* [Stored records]
┌──

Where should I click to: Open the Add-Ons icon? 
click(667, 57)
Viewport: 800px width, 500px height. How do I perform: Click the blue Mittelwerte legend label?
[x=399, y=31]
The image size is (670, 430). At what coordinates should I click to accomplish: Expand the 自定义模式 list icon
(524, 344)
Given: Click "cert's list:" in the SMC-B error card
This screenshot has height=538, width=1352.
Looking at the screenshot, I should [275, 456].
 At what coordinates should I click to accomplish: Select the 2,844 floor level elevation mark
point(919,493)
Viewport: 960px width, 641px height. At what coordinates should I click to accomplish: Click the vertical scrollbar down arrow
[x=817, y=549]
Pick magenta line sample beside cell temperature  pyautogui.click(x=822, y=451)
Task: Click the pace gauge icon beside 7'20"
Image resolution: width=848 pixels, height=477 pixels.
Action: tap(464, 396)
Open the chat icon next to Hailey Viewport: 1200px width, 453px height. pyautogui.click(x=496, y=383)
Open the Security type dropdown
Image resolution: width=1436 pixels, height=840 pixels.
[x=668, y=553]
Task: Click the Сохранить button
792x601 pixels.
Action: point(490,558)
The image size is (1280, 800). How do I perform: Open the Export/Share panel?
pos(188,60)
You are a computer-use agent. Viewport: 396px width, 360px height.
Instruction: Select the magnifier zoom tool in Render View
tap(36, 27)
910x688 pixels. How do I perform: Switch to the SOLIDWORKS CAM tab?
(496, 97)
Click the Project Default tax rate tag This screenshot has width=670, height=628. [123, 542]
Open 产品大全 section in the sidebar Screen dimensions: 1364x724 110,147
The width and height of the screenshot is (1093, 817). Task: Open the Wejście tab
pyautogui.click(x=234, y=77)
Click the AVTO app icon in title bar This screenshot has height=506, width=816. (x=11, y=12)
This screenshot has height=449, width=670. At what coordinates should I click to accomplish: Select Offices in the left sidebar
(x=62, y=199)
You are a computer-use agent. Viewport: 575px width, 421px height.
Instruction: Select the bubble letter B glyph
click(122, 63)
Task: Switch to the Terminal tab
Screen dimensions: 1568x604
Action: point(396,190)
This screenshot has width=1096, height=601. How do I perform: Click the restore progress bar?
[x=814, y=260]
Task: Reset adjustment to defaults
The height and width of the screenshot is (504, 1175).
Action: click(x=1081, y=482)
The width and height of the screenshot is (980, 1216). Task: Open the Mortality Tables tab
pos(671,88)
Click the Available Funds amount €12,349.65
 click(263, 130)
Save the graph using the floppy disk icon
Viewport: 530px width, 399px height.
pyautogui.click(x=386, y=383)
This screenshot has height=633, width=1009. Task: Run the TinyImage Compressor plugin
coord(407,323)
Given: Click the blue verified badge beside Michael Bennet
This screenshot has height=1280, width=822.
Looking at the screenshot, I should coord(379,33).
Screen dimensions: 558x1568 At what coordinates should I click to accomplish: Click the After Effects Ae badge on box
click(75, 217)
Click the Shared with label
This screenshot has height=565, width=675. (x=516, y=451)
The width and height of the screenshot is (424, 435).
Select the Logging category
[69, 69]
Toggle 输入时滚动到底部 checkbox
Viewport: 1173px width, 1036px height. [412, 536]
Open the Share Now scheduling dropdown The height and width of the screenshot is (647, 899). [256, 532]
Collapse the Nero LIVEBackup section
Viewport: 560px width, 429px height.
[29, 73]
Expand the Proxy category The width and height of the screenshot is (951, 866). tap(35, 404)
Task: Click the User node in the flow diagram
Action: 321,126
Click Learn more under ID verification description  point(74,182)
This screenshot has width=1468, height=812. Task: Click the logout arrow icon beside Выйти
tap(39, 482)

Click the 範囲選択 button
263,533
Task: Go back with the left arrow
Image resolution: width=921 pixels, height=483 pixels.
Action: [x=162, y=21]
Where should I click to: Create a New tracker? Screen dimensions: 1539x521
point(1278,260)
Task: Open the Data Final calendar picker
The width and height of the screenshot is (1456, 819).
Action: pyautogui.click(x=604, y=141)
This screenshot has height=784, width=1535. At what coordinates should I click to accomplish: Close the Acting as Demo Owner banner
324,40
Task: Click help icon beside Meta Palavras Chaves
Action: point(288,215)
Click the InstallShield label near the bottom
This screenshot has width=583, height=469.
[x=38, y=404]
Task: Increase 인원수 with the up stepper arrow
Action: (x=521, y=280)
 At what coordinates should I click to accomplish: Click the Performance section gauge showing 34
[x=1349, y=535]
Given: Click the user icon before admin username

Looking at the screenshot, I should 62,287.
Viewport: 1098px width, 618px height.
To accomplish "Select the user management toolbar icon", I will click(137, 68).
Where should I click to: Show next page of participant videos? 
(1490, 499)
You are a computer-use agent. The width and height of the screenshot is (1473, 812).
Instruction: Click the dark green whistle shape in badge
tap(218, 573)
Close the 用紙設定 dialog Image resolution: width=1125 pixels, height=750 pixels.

└──

* [Exercise description]
Repeat each line above exactly as it stands.

* [Response]
Where should I click to: Open the Add-Ons icon? 
click(667, 57)
Viewport: 800px width, 500px height. How do I perform: Click the blue Mittelwerte legend label?
[x=399, y=31]
The image size is (670, 430). At what coordinates should I click to accomplish: Expand the 自定义模式 list icon
(524, 344)
Given: Click "cert's list:" in the SMC-B error card
This screenshot has height=538, width=1352.
Looking at the screenshot, I should [275, 456].
 At what coordinates should I click to accomplish: Select the 2,844 floor level elevation mark
point(919,493)
Viewport: 960px width, 641px height. At what coordinates should I click to accomplish: Click the vertical scrollbar down arrow
[x=817, y=549]
Pick magenta line sample beside cell temperature  pyautogui.click(x=822, y=451)
Task: Click the pace gauge icon beside 7'20"
Image resolution: width=848 pixels, height=477 pixels.
Action: tap(464, 396)
Open the chat icon next to Hailey Viewport: 1200px width, 453px height. pyautogui.click(x=496, y=383)
Open the Security type dropdown
Image resolution: width=1436 pixels, height=840 pixels.
[x=668, y=553]
Task: Click the Сохранить button
792x601 pixels.
Action: point(490,558)
The image size is (1280, 800). How do I perform: Open the Export/Share panel?
pos(188,60)
You are a computer-use agent. Viewport: 396px width, 360px height.
Instruction: Select the magnifier zoom tool in Render View
tap(36, 27)
910x688 pixels. How do I perform: Switch to the SOLIDWORKS CAM tab?
(496, 97)
Click the Project Default tax rate tag This screenshot has width=670, height=628. [123, 542]
Open 产品大全 section in the sidebar Screen dimensions: 1364x724 110,147
The width and height of the screenshot is (1093, 817). Task: Open the Wejście tab
pyautogui.click(x=234, y=77)
Click the AVTO app icon in title bar This screenshot has height=506, width=816. (x=11, y=12)
This screenshot has height=449, width=670. At what coordinates should I click to accomplish: Select Offices in the left sidebar
(x=62, y=199)
You are a computer-use agent. Viewport: 575px width, 421px height.
Instruction: Select the bubble letter B glyph
click(122, 63)
Task: Switch to the Terminal tab
Screen dimensions: 1568x604
Action: point(396,190)
This screenshot has width=1096, height=601. How do I perform: Click the restore progress bar?
[x=814, y=260]
Task: Reset adjustment to defaults
The height and width of the screenshot is (504, 1175).
Action: click(x=1081, y=482)
The width and height of the screenshot is (980, 1216). Task: Open the Mortality Tables tab
pos(671,88)
Click the Available Funds amount €12,349.65
 click(263, 130)
Save the graph using the floppy disk icon
Viewport: 530px width, 399px height.
pyautogui.click(x=386, y=383)
This screenshot has height=633, width=1009. Task: Run the TinyImage Compressor plugin
coord(407,323)
Given: Click the blue verified badge beside Michael Bennet
This screenshot has height=1280, width=822.
Looking at the screenshot, I should coord(379,33).
Screen dimensions: 558x1568 At what coordinates should I click to accomplish: Click the After Effects Ae badge on box
click(75, 217)
Click the Shared with label
This screenshot has height=565, width=675. (x=516, y=451)
The width and height of the screenshot is (424, 435).
Select the Logging category
[69, 69]
Toggle 输入时滚动到底部 checkbox
Viewport: 1173px width, 1036px height. [412, 536]
Open the Share Now scheduling dropdown The height and width of the screenshot is (647, 899). [256, 532]
Collapse the Nero LIVEBackup section
Viewport: 560px width, 429px height.
[29, 73]
Expand the Proxy category The width and height of the screenshot is (951, 866). tap(35, 404)
Task: Click the User node in the flow diagram
Action: 321,126
Click Learn more under ID verification description  point(74,182)
This screenshot has width=1468, height=812. Task: Click the logout arrow icon beside Выйти
tap(39, 482)

Click the 範囲選択 button
263,533
Task: Go back with the left arrow
Image resolution: width=921 pixels, height=483 pixels.
Action: [x=162, y=21]
Where should I click to: Create a New tracker? Screen dimensions: 1539x521
point(1278,260)
Task: Open the Data Final calendar picker
The width and height of the screenshot is (1456, 819).
Action: pyautogui.click(x=604, y=141)
This screenshot has height=784, width=1535. At what coordinates should I click to accomplish: Close the Acting as Demo Owner banner
324,40
Task: Click help icon beside Meta Palavras Chaves
Action: point(288,215)
Click the InstallShield label near the bottom
This screenshot has width=583, height=469.
[x=38, y=404]
Task: Increase 인원수 with the up stepper arrow
Action: (x=521, y=280)
 At what coordinates should I click to accomplish: Click the Performance section gauge showing 34
[x=1349, y=535]
Given: Click the user icon before admin username

Looking at the screenshot, I should 62,287.
Viewport: 1098px width, 618px height.
To accomplish "Select the user management toolbar icon", I will click(137, 68).
Where should I click to: Show next page of participant videos? 
(1490, 499)
You are a computer-use agent. The width and height of the screenshot is (1473, 812).
Instruction: Click the dark green whistle shape in badge
tap(218, 573)
Close the 用紙設定 dialog Image resolution: width=1125 pixels, height=750 pixels.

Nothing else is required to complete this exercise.